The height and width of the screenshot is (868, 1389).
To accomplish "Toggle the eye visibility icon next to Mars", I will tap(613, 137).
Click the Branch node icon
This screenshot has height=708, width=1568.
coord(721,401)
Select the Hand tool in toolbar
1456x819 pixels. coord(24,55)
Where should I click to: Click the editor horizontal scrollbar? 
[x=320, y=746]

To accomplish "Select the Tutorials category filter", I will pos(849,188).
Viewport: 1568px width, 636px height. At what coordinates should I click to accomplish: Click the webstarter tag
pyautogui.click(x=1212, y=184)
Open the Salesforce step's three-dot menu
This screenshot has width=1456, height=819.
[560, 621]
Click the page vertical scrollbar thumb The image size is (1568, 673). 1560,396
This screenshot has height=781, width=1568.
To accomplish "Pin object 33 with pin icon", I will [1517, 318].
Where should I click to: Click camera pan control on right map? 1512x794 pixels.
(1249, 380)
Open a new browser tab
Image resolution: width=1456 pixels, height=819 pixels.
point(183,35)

------------

■ ACTIVITY ■
Reproduce the line containing "This screenshot has height=781, width=1568." and every line after it. Stop at the last line of the records, and add nothing.

■ EXERCISE RESULT ■
This screenshot has height=781, width=1568.
To accomplish "Pin object 33 with pin icon", I will [1517, 318].
Where should I click to: Click camera pan control on right map? 1512x794 pixels.
(1249, 380)
Open a new browser tab
Image resolution: width=1456 pixels, height=819 pixels.
point(183,35)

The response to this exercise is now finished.